Grouping agents

New in version 3.0.0.

There are two methods for configuring registered agents. They can either be configured locally with the ossec.conf file or remotely using the centralized configuration. If the centralized configuration is used, agents may be assigned to groups with each group possessing a unique configuration. This greatly simplifies the overall configuration process.

Unless otherwise assigned, all new agents automatically belong to the 'default' group. This group is created during the installation process with the configuration files placed in the etc/shared/default/ folder. These files will be pushed from the manager to all agents belonging to this group.

Below are the steps to assign agents to a group with a specific configuration:

  1. Once an agent has been added to the manager, assign it to a group using the agent_groups tool or the API. Below are examples of how to assign an agent with ID 002 to the group 'dbms' using these methods:

    Using agent_groups:

    # /var/ossec/bin/agent_groups -a -i 002 -g dbms
    

    Using the API:

    # curl -u foo:bar -X PUT "http://localhost:55000/agents/002/group/dbms?pretty"
    

    Note

    New groups may be created and configured before assigning agents. If a group does not exist prior to assigning an agent, it will be created when the first agent is added and set up with the files from the 'default' group.

    An agent's group assignment can be checked using one of the following commands:

    Using agent_groups:

    # /var/ossec/bin/agent_groups -l -g dbms
    
      5 agent(s) in group 'dbms':
        ID: 002  Name: agent-dbms-e1.
        ID: 003  Name: agent-dbms-e2.
        ID: 004  Name: agent-dbms-a1.
        ID: 005  Name: agent-dbms-a2.
        ID: 006  Name: agent-dbms-a3.
    

    Using the API:

    # curl -u foo:bar -X GET "http://localhost:55000/agents/groups/dbms?pretty"
    
  2. Once a group is created, its agents.conf file can be edited to include the specific configuration you wish to assign to this group. For this example, the file to be edited is located at etc/shared/dbms/agents.conf and each agent belonging to this group will receive this file.

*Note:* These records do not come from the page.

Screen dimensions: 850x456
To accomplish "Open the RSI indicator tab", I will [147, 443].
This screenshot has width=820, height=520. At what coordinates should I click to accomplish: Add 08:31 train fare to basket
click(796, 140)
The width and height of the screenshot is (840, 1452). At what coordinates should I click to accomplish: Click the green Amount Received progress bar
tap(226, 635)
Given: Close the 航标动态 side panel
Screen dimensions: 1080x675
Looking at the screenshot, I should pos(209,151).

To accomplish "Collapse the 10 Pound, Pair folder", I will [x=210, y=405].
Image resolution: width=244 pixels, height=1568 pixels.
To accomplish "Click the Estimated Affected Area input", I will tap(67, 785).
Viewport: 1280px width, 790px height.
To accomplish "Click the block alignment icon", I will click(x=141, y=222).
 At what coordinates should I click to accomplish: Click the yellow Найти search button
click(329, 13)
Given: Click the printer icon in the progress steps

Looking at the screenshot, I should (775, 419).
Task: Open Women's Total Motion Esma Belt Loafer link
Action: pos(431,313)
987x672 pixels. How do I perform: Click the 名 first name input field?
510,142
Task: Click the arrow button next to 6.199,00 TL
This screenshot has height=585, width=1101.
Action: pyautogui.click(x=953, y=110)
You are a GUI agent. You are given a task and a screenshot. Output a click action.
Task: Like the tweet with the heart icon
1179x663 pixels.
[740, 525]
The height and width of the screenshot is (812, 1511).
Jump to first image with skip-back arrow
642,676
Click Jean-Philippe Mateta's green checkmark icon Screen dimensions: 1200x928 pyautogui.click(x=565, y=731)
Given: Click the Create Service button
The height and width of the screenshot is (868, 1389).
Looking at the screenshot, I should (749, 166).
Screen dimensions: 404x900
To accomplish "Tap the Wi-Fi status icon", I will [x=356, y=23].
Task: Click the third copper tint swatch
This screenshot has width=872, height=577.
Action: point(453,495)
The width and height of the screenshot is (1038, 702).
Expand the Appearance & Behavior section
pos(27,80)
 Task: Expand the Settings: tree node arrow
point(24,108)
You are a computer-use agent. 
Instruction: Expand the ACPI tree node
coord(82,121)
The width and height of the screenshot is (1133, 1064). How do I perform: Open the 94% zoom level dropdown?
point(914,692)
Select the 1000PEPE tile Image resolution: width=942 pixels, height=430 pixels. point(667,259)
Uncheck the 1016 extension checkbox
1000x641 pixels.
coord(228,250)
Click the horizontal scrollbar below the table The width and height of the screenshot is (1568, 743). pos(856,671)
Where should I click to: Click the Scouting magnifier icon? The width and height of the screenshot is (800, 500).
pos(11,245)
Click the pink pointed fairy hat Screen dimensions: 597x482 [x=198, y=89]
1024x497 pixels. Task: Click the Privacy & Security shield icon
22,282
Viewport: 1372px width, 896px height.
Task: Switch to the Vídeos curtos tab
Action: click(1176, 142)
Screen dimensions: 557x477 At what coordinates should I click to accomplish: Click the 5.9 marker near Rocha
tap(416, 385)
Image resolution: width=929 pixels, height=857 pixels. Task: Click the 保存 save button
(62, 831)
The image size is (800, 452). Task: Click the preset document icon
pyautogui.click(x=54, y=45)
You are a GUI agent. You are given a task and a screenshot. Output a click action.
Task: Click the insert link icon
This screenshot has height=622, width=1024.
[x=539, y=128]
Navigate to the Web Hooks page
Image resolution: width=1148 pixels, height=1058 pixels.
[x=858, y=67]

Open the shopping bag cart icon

  3. Within 20 minutes of connecting to the manager, each agent assigned to a group will receive the files contained in the 'dbms' folder from the manager, including the agent.conf file that was modified in the previous step. The length of time it takes for the manager to push these files to the agents depends on the size of the files, the number of agents in the group and the connection protocol used. For example, depending on network bandwidth and performance, it may take 8 minutes to receive a 10 MB folder (excluding merged.mg file) on 100 agents using UDP, however if TCP is used, this may move along much faster.

  4. Once a specific agent belongs to a group, it will be automatically reassigned to this group even if it is registered under another name or ID. This happens because, when the agent is re-registered, the checksum of merged.mg sent by the agent is compared with that of the other agents registered with the manager.